» **EXERCISE AIM**: Copy the records below verbatim, from the line containing "Describe the element at coordinates (554, 620)" up to and including the line containing "center [746, 618].".

» **SUPPLIED MATERIAL**:
◆ ◆ ◆

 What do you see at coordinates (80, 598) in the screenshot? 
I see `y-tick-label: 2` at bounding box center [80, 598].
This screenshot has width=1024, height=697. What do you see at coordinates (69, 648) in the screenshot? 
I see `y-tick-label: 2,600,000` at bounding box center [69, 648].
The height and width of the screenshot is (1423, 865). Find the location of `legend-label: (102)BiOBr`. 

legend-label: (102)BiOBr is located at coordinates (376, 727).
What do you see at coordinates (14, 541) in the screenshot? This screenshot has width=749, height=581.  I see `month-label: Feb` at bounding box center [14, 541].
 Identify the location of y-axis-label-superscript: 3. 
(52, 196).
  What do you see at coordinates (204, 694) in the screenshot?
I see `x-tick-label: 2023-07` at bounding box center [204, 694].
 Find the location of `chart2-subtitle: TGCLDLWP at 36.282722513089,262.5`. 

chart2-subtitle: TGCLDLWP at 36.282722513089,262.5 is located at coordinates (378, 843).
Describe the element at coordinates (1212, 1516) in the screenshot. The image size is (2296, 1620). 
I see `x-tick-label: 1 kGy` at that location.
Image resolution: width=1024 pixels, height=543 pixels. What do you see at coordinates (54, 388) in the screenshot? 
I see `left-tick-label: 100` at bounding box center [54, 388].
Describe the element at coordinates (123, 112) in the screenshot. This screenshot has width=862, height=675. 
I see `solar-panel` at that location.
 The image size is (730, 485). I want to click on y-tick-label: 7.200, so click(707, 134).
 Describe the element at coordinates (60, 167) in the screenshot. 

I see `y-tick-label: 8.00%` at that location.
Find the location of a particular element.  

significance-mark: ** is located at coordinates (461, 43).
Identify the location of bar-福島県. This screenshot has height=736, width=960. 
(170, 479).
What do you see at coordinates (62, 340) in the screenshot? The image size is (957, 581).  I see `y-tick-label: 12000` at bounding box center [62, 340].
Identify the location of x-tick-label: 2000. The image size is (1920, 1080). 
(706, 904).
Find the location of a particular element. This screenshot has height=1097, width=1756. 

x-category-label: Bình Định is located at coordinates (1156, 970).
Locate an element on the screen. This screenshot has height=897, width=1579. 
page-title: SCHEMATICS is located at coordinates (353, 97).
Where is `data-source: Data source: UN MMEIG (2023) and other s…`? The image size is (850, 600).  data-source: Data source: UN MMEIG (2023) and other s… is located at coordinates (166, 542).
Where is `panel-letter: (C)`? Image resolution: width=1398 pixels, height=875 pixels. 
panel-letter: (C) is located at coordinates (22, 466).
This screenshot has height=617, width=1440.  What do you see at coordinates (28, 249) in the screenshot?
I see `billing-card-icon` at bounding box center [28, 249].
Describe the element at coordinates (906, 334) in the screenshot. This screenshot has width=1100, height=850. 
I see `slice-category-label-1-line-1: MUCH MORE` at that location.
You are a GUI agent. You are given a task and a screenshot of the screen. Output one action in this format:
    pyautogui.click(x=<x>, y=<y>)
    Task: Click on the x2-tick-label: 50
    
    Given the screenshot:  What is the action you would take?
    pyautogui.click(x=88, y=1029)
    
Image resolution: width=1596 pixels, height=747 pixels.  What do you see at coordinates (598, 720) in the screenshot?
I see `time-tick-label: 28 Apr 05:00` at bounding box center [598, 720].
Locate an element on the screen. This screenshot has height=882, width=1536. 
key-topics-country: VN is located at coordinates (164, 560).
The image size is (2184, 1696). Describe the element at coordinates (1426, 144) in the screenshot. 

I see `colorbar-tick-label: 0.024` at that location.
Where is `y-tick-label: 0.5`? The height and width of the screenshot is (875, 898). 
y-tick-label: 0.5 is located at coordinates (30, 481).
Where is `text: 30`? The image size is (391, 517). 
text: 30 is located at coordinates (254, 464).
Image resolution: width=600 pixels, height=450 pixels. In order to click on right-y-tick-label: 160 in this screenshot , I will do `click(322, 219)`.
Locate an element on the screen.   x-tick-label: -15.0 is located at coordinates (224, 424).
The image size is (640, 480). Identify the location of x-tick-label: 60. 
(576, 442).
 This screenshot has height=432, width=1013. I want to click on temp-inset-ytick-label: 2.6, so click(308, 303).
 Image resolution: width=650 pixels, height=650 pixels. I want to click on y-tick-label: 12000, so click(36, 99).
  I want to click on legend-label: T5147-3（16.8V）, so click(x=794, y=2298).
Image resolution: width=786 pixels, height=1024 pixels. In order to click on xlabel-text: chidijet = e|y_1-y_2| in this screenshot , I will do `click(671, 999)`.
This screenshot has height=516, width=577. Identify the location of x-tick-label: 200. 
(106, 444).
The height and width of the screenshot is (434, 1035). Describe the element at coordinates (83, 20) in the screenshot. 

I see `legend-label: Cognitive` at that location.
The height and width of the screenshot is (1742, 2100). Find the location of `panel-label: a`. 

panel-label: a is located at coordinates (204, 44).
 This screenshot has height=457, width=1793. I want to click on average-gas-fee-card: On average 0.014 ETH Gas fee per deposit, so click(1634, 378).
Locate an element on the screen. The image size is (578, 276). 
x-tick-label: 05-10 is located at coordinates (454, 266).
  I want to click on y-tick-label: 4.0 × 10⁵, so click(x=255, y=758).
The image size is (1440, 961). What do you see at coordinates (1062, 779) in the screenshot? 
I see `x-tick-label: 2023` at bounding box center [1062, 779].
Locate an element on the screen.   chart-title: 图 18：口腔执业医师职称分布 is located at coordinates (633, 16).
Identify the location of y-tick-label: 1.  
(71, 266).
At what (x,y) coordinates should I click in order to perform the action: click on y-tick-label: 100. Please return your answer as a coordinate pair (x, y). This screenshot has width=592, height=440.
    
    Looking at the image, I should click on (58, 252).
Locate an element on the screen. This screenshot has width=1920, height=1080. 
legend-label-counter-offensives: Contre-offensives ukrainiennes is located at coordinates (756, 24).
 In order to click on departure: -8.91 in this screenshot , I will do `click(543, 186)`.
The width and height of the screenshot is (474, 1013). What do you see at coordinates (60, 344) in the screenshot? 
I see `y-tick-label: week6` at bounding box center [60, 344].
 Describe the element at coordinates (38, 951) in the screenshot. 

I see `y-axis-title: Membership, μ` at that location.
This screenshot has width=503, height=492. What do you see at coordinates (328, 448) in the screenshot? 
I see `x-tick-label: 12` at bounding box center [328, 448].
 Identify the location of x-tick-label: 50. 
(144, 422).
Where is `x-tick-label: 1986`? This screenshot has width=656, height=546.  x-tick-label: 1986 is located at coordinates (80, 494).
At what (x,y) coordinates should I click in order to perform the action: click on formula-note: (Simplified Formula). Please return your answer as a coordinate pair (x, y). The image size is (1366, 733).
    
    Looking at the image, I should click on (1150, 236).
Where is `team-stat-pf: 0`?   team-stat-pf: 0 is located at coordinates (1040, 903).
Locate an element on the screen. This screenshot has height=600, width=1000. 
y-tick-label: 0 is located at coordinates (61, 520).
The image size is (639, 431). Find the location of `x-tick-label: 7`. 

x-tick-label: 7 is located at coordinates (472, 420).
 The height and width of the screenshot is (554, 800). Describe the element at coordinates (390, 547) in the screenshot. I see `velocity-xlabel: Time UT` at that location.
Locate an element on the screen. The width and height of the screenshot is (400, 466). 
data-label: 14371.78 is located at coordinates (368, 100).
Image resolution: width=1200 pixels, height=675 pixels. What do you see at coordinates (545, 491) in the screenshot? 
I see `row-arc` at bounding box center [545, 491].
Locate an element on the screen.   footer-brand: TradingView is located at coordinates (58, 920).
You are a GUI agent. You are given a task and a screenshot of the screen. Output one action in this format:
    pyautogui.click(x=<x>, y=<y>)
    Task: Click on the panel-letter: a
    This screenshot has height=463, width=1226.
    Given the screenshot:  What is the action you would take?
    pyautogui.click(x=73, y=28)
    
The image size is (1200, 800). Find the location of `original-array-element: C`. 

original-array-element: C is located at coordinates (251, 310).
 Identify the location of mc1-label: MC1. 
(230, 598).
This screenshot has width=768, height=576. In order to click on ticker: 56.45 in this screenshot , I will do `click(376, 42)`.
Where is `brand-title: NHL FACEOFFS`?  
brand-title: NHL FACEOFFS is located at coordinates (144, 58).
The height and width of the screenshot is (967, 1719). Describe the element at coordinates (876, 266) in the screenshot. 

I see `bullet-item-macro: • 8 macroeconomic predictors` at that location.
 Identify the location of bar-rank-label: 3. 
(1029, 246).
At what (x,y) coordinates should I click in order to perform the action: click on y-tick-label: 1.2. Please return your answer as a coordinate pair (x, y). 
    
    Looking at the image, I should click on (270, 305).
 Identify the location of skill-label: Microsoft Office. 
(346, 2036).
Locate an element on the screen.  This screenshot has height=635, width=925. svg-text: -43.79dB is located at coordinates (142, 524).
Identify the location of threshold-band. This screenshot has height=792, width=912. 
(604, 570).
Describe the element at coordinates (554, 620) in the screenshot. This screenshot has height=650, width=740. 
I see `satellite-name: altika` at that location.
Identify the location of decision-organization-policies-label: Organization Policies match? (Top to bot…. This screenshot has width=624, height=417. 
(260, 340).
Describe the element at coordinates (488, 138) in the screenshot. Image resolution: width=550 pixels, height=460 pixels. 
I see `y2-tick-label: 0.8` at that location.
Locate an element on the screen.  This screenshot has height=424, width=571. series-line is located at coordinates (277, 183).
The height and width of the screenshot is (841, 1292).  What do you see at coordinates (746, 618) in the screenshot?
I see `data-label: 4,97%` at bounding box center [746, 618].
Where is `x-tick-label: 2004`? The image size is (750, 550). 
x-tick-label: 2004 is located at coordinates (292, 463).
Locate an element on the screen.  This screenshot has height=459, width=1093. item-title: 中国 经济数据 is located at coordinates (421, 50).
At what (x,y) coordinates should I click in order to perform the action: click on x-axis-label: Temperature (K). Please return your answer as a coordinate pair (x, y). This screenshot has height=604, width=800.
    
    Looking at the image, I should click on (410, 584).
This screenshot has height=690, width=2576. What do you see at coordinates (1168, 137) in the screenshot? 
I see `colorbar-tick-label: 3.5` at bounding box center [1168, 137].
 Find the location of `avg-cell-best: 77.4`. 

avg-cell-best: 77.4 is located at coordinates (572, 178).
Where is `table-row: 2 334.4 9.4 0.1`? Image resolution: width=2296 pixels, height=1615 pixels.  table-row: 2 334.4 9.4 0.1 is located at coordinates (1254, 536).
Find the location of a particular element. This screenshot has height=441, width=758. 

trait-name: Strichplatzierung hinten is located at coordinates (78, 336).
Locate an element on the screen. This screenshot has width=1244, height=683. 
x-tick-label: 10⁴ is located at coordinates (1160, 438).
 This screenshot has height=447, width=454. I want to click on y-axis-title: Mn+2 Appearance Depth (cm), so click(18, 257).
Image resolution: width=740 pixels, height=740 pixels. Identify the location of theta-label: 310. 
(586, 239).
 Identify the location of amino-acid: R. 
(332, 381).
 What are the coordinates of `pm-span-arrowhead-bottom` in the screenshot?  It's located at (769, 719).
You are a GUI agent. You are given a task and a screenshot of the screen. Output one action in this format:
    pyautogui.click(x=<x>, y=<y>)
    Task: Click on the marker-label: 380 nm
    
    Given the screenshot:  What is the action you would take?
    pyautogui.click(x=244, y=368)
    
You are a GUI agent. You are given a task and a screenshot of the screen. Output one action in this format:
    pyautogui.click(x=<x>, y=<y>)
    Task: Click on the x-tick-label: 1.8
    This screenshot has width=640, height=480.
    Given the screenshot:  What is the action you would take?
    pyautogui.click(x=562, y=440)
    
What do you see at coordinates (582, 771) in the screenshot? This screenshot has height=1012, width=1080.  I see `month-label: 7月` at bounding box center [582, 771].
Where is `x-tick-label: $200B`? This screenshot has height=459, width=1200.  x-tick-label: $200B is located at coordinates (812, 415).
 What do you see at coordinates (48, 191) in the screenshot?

◆ ◆ ◆

» **YOUR SOLUTION**:
Describe the element at coordinates (554, 620) in the screenshot. This screenshot has height=650, width=740. 
I see `satellite-name: altika` at that location.
Identify the location of decision-organization-policies-label: Organization Policies match? (Top to bot…. This screenshot has width=624, height=417. 
(260, 340).
Describe the element at coordinates (488, 138) in the screenshot. Image resolution: width=550 pixels, height=460 pixels. 
I see `y2-tick-label: 0.8` at that location.
Locate an element on the screen.  This screenshot has height=424, width=571. series-line is located at coordinates (277, 183).
The height and width of the screenshot is (841, 1292).  What do you see at coordinates (746, 618) in the screenshot?
I see `data-label: 4,97%` at bounding box center [746, 618].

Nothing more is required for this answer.